What needs to be done
Line by line, transcribe the listing below exactly.

Input for this task
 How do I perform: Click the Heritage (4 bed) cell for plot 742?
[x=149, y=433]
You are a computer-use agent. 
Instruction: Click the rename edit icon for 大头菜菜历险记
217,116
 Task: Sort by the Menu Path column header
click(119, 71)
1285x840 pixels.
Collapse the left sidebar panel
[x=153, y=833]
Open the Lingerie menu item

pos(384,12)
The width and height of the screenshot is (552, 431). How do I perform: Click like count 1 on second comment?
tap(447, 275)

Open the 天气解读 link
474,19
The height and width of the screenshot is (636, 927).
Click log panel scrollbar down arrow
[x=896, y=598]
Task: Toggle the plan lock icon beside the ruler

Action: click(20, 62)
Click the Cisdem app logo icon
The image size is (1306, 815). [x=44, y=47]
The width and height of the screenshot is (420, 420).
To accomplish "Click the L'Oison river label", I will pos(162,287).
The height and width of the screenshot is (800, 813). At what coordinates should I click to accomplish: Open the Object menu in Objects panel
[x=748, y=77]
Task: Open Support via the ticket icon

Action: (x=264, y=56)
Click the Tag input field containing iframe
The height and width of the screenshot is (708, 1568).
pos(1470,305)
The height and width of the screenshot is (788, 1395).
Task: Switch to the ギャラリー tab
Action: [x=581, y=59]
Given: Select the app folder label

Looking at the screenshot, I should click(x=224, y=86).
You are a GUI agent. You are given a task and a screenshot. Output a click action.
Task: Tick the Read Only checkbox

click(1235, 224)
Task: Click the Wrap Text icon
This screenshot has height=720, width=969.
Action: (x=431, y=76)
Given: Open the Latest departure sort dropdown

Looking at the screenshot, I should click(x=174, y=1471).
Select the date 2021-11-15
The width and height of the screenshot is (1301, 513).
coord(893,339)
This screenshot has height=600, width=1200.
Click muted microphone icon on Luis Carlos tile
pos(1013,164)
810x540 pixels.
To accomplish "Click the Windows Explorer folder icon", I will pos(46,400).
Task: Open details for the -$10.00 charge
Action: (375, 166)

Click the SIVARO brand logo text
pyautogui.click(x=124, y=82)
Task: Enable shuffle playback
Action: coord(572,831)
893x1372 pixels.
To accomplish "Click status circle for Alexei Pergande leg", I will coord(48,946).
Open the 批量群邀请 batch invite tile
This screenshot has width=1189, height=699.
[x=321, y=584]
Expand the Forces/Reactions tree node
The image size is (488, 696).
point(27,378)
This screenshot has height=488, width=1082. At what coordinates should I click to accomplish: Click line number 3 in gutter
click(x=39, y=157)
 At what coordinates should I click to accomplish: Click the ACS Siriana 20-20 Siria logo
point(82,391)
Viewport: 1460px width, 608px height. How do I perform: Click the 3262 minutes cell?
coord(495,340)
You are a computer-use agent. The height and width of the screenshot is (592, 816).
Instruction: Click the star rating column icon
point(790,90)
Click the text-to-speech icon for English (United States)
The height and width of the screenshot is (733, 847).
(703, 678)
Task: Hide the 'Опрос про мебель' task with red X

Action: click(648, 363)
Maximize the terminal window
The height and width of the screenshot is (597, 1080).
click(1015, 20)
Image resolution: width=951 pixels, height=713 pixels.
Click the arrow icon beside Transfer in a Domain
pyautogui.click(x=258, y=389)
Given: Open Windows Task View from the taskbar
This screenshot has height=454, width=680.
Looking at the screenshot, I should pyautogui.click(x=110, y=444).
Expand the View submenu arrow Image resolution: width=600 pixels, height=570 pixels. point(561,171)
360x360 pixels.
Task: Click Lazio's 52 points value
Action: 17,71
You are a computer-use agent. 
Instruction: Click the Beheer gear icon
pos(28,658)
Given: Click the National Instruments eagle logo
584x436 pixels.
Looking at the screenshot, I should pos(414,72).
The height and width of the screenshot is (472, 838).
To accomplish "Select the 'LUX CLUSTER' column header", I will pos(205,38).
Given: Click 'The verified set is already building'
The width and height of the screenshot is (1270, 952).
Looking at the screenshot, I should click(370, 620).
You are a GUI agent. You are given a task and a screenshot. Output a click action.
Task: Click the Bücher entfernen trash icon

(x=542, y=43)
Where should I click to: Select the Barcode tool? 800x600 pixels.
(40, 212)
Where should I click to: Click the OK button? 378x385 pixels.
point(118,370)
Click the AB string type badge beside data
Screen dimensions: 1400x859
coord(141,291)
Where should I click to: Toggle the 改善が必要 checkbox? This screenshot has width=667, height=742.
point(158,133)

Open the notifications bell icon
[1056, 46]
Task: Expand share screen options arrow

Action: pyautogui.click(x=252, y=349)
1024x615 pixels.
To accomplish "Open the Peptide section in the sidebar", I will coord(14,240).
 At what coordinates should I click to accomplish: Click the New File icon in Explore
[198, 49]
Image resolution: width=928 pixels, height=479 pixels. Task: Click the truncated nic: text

Finished exercise
 How do I perform: Click the Heritage (4 bed) cell for plot 742?
[x=149, y=433]
You are a computer-use agent. 
Instruction: Click the rename edit icon for 大头菜菜历险记
217,116
 Task: Sort by the Menu Path column header
click(119, 71)
1285x840 pixels.
Collapse the left sidebar panel
[x=153, y=833]
Open the Lingerie menu item

pos(384,12)
The width and height of the screenshot is (552, 431). How do I perform: Click like count 1 on second comment?
tap(447, 275)

Open the 天气解读 link
474,19
The height and width of the screenshot is (636, 927).
Click log panel scrollbar down arrow
[x=896, y=598]
Task: Toggle the plan lock icon beside the ruler

Action: click(20, 62)
Click the Cisdem app logo icon
The image size is (1306, 815). [x=44, y=47]
The width and height of the screenshot is (420, 420).
To accomplish "Click the L'Oison river label", I will pos(162,287).
The height and width of the screenshot is (800, 813). At what coordinates should I click to accomplish: Open the Object menu in Objects panel
[x=748, y=77]
Task: Open Support via the ticket icon

Action: (x=264, y=56)
Click the Tag input field containing iframe
The height and width of the screenshot is (708, 1568).
pos(1470,305)
The height and width of the screenshot is (788, 1395).
Task: Switch to the ギャラリー tab
Action: [x=581, y=59]
Given: Select the app folder label

Looking at the screenshot, I should click(x=224, y=86).
You are a GUI agent. You are given a task and a screenshot. Output a click action.
Task: Tick the Read Only checkbox

click(1235, 224)
Task: Click the Wrap Text icon
This screenshot has height=720, width=969.
Action: (x=431, y=76)
Given: Open the Latest departure sort dropdown

Looking at the screenshot, I should click(x=174, y=1471).
Select the date 2021-11-15
The width and height of the screenshot is (1301, 513).
coord(893,339)
This screenshot has height=600, width=1200.
Click muted microphone icon on Luis Carlos tile
pos(1013,164)
810x540 pixels.
To accomplish "Click the Windows Explorer folder icon", I will pos(46,400).
Task: Open details for the -$10.00 charge
Action: (375, 166)

Click the SIVARO brand logo text
pyautogui.click(x=124, y=82)
Task: Enable shuffle playback
Action: coord(572,831)
893x1372 pixels.
To accomplish "Click status circle for Alexei Pergande leg", I will coord(48,946).
Open the 批量群邀请 batch invite tile
This screenshot has width=1189, height=699.
[x=321, y=584]
Expand the Forces/Reactions tree node
The image size is (488, 696).
point(27,378)
This screenshot has height=488, width=1082. At what coordinates should I click to accomplish: Click line number 3 in gutter
click(x=39, y=157)
 At what coordinates should I click to accomplish: Click the ACS Siriana 20-20 Siria logo
point(82,391)
Viewport: 1460px width, 608px height. How do I perform: Click the 3262 minutes cell?
coord(495,340)
You are a computer-use agent. The height and width of the screenshot is (592, 816).
Instruction: Click the star rating column icon
point(790,90)
Click the text-to-speech icon for English (United States)
The height and width of the screenshot is (733, 847).
(703, 678)
Task: Hide the 'Опрос про мебель' task with red X

Action: click(648, 363)
Maximize the terminal window
The height and width of the screenshot is (597, 1080).
click(1015, 20)
Image resolution: width=951 pixels, height=713 pixels.
Click the arrow icon beside Transfer in a Domain
pyautogui.click(x=258, y=389)
Given: Open Windows Task View from the taskbar
This screenshot has height=454, width=680.
Looking at the screenshot, I should pyautogui.click(x=110, y=444).
Expand the View submenu arrow Image resolution: width=600 pixels, height=570 pixels. point(561,171)
360x360 pixels.
Task: Click Lazio's 52 points value
Action: 17,71
You are a computer-use agent. 
Instruction: Click the Beheer gear icon
pos(28,658)
Given: Click the National Instruments eagle logo
584x436 pixels.
Looking at the screenshot, I should pos(414,72).
The height and width of the screenshot is (472, 838).
To accomplish "Select the 'LUX CLUSTER' column header", I will pos(205,38).
Given: Click 'The verified set is already building'
The width and height of the screenshot is (1270, 952).
Looking at the screenshot, I should click(370, 620).
You are a GUI agent. You are given a task and a screenshot. Output a click action.
Task: Click the Bücher entfernen trash icon

(x=542, y=43)
Where should I click to: Select the Barcode tool? 800x600 pixels.
(40, 212)
Where should I click to: Click the OK button? 378x385 pixels.
point(118,370)
Click the AB string type badge beside data
Screen dimensions: 1400x859
coord(141,291)
Where should I click to: Toggle the 改善が必要 checkbox? This screenshot has width=667, height=742.
point(158,133)

Open the notifications bell icon
[1056, 46]
Task: Expand share screen options arrow

Action: pyautogui.click(x=252, y=349)
1024x615 pixels.
To accomplish "Open the Peptide section in the sidebar", I will coord(14,240).
 At what coordinates should I click to accomplish: Click the New File icon in Explore
[198, 49]
Image resolution: width=928 pixels, height=479 pixels. Task: Click the truncated nic: text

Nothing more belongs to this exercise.